Because kids take it for granted.

Rich kids.

Harvard.

Penn.

Princeton.

Maybe…

But even more so the lesser ivied walls.

I won’t name names.

But the spoiled kids.

Not turning in homework.

Bragging about shortcuts.

Those, ultimately, will be life’s losers.

But Liz Murray worked her butt off to get into Harvard.

From sleeping on the B Train.

Four years of high school in two.

And Thora Birch has worked her butt off too.

She hasn’t gotten the roles her talent deserves.

But the roles she has gotten, she has largely smashed out of the park.
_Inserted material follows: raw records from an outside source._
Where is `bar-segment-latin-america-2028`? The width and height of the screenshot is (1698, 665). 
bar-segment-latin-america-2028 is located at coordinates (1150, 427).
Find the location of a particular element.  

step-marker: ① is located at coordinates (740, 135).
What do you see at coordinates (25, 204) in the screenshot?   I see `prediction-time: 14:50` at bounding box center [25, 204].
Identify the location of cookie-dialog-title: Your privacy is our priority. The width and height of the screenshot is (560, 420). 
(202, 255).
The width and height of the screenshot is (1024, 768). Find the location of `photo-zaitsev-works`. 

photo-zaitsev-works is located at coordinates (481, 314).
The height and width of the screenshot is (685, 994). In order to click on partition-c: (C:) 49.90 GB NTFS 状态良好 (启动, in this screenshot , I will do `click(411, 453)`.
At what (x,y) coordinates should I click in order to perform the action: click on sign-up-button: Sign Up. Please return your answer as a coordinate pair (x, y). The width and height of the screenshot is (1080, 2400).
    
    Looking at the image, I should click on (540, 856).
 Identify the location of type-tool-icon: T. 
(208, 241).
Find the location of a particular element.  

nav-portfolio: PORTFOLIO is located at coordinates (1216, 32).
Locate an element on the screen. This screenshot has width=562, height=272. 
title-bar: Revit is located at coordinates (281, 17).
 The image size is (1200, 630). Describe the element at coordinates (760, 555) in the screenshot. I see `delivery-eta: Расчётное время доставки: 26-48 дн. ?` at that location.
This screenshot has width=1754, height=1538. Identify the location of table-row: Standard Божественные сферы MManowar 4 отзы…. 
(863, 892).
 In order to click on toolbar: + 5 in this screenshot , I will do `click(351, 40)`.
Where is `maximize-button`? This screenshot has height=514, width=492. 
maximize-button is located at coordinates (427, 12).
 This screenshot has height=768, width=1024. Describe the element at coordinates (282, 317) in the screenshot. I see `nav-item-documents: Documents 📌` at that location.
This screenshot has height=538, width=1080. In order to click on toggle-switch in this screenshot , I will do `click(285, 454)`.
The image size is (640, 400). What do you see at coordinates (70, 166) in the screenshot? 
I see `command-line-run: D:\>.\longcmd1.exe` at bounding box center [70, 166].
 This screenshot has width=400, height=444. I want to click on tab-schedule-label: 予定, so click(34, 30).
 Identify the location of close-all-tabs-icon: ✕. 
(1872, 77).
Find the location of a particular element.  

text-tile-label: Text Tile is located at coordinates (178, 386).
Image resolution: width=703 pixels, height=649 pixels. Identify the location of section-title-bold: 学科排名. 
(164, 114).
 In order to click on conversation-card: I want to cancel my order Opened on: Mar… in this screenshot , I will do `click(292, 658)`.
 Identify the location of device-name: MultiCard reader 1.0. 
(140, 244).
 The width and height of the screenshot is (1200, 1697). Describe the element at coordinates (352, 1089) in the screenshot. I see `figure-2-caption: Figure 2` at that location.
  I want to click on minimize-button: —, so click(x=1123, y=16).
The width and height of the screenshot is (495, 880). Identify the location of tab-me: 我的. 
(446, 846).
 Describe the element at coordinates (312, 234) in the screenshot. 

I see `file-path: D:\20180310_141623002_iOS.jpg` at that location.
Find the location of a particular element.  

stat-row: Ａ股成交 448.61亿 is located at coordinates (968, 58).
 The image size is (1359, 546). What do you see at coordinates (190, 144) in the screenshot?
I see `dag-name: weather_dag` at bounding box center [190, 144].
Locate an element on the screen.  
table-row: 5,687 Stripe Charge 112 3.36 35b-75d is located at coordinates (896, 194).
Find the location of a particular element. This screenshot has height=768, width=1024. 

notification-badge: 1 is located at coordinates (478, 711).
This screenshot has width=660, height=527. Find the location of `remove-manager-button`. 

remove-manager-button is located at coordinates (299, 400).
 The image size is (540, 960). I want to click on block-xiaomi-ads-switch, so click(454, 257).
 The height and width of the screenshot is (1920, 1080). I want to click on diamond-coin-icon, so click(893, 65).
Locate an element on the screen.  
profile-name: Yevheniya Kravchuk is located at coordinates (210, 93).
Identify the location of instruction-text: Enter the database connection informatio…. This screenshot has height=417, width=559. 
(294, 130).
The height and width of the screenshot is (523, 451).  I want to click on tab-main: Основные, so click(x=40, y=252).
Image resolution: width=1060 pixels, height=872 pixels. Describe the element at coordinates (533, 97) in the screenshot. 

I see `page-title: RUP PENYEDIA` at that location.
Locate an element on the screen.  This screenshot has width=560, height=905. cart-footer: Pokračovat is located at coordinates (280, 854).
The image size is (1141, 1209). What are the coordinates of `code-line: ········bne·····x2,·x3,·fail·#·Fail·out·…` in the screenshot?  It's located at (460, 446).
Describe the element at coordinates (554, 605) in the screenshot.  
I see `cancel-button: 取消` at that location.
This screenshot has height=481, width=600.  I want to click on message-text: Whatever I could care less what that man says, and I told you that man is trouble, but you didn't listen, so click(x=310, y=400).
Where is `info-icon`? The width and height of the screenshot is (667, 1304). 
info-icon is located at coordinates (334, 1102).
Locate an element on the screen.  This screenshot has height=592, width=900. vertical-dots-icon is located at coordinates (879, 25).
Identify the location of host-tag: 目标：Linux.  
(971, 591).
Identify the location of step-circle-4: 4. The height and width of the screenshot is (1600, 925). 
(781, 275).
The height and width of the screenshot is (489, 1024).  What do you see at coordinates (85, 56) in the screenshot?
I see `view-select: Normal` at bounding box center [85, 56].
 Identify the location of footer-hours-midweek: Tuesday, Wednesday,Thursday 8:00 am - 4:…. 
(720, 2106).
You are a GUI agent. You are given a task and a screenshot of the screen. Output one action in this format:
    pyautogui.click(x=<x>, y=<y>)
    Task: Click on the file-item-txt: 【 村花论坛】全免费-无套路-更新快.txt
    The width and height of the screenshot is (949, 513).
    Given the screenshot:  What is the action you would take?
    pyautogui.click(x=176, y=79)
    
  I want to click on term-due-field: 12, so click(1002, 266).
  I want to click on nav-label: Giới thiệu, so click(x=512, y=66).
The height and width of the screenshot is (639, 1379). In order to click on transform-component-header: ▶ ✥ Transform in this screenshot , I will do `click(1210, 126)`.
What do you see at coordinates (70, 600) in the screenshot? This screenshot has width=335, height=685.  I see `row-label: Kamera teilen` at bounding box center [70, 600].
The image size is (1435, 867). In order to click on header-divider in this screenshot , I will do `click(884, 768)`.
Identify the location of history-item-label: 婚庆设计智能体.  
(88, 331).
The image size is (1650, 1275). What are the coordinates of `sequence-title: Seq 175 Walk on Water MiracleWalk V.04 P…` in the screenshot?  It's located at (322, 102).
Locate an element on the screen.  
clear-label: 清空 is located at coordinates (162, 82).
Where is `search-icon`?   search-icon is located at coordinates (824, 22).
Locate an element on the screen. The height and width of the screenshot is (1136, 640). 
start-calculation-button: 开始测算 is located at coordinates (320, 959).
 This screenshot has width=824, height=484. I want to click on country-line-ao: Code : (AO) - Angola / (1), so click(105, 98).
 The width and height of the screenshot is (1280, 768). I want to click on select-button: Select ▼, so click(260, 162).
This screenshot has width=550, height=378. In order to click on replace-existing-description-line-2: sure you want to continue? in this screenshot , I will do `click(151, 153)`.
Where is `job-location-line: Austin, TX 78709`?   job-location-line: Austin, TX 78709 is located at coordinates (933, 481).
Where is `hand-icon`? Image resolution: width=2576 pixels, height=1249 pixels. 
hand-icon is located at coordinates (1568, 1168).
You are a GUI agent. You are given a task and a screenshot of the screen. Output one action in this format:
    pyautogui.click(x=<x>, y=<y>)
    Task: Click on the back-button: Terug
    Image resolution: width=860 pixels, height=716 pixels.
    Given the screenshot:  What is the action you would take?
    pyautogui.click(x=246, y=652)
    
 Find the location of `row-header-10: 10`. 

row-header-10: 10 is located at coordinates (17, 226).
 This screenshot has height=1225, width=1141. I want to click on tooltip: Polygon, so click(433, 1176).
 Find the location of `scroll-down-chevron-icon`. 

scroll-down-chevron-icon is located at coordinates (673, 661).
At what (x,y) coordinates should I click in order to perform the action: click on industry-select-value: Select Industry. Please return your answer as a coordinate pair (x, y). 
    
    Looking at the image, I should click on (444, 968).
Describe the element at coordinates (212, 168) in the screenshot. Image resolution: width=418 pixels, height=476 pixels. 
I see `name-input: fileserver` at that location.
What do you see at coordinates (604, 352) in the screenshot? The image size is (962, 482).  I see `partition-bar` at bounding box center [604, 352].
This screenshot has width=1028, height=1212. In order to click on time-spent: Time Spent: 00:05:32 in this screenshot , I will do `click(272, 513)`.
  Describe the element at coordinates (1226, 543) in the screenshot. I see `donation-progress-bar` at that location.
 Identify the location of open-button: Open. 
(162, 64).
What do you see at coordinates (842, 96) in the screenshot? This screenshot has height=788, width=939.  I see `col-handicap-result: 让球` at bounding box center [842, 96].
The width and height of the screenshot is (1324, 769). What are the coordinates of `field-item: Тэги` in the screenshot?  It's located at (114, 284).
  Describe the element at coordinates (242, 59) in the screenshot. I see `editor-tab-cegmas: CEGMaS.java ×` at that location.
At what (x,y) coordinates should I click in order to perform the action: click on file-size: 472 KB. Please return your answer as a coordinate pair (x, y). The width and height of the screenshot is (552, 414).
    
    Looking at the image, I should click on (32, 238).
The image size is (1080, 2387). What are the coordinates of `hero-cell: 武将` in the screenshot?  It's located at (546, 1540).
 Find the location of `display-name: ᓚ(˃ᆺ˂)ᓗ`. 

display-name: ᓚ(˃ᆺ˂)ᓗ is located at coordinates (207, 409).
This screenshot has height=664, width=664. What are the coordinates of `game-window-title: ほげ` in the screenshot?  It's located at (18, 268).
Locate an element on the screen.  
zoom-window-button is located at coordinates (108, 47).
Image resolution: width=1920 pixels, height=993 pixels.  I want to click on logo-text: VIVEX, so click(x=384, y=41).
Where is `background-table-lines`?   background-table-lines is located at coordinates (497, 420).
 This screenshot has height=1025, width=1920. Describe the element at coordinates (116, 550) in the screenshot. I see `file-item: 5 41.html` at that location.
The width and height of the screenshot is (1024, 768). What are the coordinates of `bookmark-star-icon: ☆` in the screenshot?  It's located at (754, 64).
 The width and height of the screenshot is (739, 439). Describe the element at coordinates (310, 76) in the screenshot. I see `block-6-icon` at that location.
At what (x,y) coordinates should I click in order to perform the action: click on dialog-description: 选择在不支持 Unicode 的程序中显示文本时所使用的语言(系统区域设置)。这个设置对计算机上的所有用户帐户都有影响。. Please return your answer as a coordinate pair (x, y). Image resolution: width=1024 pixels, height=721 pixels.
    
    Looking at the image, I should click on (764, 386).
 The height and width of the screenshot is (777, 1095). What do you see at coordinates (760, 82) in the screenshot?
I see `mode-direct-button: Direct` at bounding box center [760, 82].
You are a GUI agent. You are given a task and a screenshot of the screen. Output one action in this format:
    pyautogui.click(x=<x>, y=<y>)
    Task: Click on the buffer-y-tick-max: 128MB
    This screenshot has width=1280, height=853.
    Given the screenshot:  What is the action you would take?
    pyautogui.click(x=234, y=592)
Like the Babe Ruth of leading ladies.

And so there are other actresses I admire.

But Thora Birch was the first.

The first to give me that magical feeling which only Neil Young has adequately described:

“I fell in love with the actress/She was playin’ a part that I could understand”.

Happy Birthday, Thora Birch!

And may all your days and films be filled with the joy which you have put into the world through your cinematic brilliance.